Por Iván Alexander Baas Osorio
Ayotzinapa no se olvida
Tendidos en el oscuro y duro pavimento, escondiéndose del estruendo de las ráfagas de las ametralladoras o de las balas mismas, ahí se encontraban una noche del 26 de septiembre normalistas rurales de Ayotzinapa cuando eran atacados por los elementos del terror de la Policía municipal de Iguala en Guerrero.
A un costado de ellos, aún cubriéndose del plomo a velocidades, yacía el autobús del que habían bajado diez minutos antes del ataque armado. Pudieron percibir en las paredes metálicas del vehículo el penetrar del metal y el sonido del impacto, el golpeteo mortal de una ráfaga de agua atraída por un huracán sobre el endeble techo de láminas, atrayendo el inminente olor a muerte, ahí rebotando, revoloteando como palomitas de maíz, intentando cobrar vidas indiscriminadamente.
Cayeron un par de estudiantes; otro murió con la cara desollada: sin rostro, como reflejo de una realidad que se vive en todo territorio nacional para los jóvenes normalistas quienes gestan una conciencia social en sus aulas de la libertad.
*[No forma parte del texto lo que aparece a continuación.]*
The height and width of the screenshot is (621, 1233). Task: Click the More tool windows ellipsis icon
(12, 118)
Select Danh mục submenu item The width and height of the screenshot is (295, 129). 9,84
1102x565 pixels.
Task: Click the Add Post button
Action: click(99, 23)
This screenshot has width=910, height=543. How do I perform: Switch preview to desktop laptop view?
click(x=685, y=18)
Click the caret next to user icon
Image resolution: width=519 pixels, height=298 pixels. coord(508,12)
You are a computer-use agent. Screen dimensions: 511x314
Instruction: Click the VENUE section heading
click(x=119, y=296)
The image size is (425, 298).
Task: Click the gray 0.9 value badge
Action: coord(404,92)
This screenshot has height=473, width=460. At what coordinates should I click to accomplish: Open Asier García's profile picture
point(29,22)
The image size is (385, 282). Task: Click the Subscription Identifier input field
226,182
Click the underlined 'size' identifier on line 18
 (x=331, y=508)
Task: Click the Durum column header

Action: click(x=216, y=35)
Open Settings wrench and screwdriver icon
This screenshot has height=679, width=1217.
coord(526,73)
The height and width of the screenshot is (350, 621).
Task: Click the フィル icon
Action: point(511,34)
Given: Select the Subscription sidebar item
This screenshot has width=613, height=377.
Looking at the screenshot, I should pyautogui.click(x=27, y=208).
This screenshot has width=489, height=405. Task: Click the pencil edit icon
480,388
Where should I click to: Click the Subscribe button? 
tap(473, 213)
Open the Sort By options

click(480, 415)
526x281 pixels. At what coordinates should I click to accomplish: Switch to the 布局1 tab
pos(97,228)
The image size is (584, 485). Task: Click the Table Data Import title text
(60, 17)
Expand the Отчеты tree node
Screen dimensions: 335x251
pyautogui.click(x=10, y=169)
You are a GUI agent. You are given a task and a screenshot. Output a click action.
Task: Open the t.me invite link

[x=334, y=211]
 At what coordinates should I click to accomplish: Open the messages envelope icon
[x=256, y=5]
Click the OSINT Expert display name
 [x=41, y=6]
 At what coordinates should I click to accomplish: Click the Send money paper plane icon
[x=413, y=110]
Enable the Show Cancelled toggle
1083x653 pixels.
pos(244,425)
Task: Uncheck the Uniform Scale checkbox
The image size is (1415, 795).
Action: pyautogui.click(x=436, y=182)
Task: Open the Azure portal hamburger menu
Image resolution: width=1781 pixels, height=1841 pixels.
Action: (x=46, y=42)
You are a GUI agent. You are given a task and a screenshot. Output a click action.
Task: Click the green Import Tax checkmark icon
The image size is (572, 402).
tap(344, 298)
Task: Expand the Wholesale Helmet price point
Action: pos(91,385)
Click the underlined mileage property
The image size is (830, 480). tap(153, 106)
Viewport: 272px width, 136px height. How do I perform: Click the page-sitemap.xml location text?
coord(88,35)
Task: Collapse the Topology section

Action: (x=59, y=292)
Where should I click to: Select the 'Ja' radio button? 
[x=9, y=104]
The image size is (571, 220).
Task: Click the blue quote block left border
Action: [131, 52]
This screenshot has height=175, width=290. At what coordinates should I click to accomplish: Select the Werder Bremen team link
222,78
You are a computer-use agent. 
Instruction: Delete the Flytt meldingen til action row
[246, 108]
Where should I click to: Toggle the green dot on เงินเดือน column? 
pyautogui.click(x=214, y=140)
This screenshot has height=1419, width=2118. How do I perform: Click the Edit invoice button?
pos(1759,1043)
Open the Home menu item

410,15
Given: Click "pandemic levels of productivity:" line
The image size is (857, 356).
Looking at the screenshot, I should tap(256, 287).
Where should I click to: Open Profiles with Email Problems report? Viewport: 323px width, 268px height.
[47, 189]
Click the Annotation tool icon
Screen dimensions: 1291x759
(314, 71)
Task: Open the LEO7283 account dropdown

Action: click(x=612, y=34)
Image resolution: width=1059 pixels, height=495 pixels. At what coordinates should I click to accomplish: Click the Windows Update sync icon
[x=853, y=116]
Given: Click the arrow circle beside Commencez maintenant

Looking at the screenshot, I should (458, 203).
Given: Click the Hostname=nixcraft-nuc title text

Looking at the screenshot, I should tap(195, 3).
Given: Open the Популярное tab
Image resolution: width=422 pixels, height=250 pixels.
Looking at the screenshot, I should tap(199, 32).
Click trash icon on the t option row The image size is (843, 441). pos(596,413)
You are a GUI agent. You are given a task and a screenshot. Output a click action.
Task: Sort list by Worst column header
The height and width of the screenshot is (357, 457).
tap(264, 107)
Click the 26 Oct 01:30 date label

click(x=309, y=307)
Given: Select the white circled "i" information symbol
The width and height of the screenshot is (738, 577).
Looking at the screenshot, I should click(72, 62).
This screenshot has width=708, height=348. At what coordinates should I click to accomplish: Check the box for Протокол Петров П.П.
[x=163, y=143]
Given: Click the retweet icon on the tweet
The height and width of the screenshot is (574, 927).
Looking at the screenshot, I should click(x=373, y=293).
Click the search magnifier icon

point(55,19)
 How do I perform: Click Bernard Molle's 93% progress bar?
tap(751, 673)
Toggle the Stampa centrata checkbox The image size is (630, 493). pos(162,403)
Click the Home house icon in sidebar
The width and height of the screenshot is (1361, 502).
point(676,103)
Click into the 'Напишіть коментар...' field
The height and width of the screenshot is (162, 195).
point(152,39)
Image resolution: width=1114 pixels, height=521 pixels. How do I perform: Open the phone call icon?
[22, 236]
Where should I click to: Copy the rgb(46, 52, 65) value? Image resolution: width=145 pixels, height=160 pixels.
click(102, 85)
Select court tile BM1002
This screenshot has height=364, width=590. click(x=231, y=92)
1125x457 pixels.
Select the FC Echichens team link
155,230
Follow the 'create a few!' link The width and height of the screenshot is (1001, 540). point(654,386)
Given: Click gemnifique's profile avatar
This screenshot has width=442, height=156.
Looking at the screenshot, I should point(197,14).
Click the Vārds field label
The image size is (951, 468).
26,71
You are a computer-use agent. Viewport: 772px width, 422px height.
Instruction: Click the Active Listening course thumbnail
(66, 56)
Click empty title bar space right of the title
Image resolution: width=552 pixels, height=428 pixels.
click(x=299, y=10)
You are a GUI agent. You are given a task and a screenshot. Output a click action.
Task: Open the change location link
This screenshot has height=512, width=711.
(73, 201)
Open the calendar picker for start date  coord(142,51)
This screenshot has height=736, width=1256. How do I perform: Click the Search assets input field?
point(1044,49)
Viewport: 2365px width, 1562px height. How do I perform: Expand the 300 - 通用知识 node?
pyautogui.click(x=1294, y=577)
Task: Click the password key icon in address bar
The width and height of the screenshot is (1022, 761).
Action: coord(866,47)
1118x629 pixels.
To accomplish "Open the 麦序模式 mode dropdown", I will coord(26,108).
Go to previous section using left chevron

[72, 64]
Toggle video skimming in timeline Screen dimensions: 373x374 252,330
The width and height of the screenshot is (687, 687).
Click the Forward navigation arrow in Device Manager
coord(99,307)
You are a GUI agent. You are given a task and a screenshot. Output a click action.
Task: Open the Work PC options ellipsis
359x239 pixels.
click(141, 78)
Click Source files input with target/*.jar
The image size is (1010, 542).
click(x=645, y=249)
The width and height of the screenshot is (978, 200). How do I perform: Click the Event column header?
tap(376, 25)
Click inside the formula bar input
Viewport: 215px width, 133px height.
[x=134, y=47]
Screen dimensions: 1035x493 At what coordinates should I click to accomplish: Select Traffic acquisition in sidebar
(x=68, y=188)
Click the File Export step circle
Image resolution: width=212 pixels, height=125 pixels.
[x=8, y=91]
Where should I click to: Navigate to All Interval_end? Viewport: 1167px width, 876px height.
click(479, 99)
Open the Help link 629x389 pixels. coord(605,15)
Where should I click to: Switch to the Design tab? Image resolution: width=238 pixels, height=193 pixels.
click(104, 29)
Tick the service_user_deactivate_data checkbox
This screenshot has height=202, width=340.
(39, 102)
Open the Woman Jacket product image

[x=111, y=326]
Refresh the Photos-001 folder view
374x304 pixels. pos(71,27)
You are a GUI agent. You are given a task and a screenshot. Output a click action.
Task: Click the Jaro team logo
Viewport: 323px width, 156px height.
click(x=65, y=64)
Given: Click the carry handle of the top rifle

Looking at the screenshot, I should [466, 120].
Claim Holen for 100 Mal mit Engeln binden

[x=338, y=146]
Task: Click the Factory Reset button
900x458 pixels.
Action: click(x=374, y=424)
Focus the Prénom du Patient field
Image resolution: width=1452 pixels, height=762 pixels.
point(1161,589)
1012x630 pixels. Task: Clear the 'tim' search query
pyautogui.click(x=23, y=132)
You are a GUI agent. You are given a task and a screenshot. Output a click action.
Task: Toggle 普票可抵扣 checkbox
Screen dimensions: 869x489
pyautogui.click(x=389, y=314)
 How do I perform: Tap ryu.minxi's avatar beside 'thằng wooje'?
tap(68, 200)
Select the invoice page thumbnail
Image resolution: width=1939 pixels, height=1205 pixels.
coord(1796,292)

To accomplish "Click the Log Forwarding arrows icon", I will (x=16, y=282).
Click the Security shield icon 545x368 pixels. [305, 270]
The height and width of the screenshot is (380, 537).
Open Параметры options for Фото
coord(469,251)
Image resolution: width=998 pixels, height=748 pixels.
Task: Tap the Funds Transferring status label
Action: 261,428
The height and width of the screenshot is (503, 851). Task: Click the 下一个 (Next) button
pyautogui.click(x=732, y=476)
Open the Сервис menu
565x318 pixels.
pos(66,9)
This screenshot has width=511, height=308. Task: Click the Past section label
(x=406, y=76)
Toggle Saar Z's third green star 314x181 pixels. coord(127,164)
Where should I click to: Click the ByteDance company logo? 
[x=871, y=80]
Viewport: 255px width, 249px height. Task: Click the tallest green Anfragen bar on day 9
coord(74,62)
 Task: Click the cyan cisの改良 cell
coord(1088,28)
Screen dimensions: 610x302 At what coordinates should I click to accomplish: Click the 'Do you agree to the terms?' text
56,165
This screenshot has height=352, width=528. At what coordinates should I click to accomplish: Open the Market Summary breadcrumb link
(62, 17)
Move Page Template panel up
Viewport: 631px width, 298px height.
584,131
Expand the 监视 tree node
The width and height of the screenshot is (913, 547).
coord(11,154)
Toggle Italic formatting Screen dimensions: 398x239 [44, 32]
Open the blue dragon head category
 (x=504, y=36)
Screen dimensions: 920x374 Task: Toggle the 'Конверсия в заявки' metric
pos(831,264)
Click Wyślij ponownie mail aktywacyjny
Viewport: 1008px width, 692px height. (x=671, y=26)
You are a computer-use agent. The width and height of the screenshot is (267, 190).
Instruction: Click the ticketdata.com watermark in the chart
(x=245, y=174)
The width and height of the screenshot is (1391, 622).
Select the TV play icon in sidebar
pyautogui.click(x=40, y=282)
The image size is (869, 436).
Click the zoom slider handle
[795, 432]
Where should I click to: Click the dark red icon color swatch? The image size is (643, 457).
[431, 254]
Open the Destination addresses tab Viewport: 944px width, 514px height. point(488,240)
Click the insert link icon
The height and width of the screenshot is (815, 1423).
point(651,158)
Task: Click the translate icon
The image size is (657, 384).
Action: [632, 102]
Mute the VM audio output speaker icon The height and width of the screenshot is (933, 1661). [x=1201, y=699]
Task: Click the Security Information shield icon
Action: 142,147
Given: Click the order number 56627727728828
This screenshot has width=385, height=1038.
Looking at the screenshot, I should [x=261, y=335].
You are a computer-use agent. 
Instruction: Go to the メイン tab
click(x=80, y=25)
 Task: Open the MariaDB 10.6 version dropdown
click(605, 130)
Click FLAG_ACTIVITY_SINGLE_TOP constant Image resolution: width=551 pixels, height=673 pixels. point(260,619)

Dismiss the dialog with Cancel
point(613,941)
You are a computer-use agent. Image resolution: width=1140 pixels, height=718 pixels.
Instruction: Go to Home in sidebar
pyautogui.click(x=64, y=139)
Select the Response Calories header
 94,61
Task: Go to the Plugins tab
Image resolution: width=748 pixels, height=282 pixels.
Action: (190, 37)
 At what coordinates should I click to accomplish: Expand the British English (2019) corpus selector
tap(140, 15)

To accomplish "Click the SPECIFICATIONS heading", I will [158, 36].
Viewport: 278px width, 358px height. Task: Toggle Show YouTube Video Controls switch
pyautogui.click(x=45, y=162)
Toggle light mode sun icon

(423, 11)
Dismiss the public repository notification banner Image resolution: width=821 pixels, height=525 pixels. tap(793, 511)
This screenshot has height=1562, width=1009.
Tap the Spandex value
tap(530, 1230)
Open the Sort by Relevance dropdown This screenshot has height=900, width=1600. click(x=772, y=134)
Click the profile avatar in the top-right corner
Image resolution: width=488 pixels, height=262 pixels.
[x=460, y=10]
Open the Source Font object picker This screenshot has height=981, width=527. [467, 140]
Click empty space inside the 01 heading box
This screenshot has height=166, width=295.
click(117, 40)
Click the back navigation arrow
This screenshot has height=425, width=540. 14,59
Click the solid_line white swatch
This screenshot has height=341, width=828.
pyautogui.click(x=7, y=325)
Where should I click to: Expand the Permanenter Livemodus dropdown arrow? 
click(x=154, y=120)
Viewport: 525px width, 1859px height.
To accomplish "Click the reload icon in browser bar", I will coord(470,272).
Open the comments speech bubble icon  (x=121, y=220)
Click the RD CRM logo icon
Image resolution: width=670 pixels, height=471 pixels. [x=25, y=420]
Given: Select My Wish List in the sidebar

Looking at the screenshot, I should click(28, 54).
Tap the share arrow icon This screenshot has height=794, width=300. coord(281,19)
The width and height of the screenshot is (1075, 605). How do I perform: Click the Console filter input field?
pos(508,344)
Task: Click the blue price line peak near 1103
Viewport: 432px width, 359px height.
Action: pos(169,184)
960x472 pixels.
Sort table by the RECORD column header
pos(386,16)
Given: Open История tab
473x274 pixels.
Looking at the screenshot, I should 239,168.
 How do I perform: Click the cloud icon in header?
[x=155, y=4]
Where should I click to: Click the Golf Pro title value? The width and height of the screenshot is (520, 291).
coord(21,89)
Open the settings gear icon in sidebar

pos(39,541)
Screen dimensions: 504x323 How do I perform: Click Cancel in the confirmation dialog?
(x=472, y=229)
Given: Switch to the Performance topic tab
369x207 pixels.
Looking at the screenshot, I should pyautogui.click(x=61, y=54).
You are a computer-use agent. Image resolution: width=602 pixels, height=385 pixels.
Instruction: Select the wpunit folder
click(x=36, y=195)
43 jóvenes desaparecidos. Quemados, incinerados. Ejecutados o enterrados en las miles de fosas que tapizan la realidad decadente del país. Enviados a lugares de concentración, al trabajo pesado. Tal vez, reducidos a restos químicos en gigantescos recipientes plásticos junto a cientos de personas más. ¿Qué más da que 43 jóvenes hayan perecido en un país donde mueren diariamente más de 50?
No es su condición de jóvenes, ni su ascendencia campesina, ni la lucha social; mucho menos sus travesuras o su delito de robar un par de camiones: Mandar a 43 jóvenes a la muerte y que después de 4 años no haya alguien con cargos, en la cárcel o en proceso es ignominioso, que el presidente de México no haya renunciado es una ignominia.
Pero, qué nombre tendría todo un expediente falso del caso para intentar encubrir gente involucrada de las altas esferas de la política y famosos hombres de negocios turbios. Qué otro nombre pudiera tener la verdad histórica de Jesús Murillo Karam, otro hombre desafortunado que se cansó de construir historias increíbles que sólo el propio Peña aplaudió. Es muy difícil creer que pueda existir un país como el nuestro en el siglo XXI y me pregunto siempre en cuál aún se sitúa, en qué año, en qué época, en qué conciencia, qué sueños, porque no se halla en los mapas.
La necesidad de crear una verdad histórica responde a sus deseos de encubrir la historia, de guardar los datos, de esconder los cuerpos, de no decir la verdad. Una verdad histórica no es una verdad. Responde a que el Estado sabe dónde y qué pasó, y esas mismas manos asesinas prestidigitan un informe con datos inventados, meten sus manos largas y deformes en un pequeño sombrero oscuro, como si fuera la profundidad del cielo que miró absorto el desenlace de esa noche, y sacan no uno, sino cien conejos obesos y sin vida, y todos sabemos que es el Estado.
Vivos se los llevaron, vivos los queremos.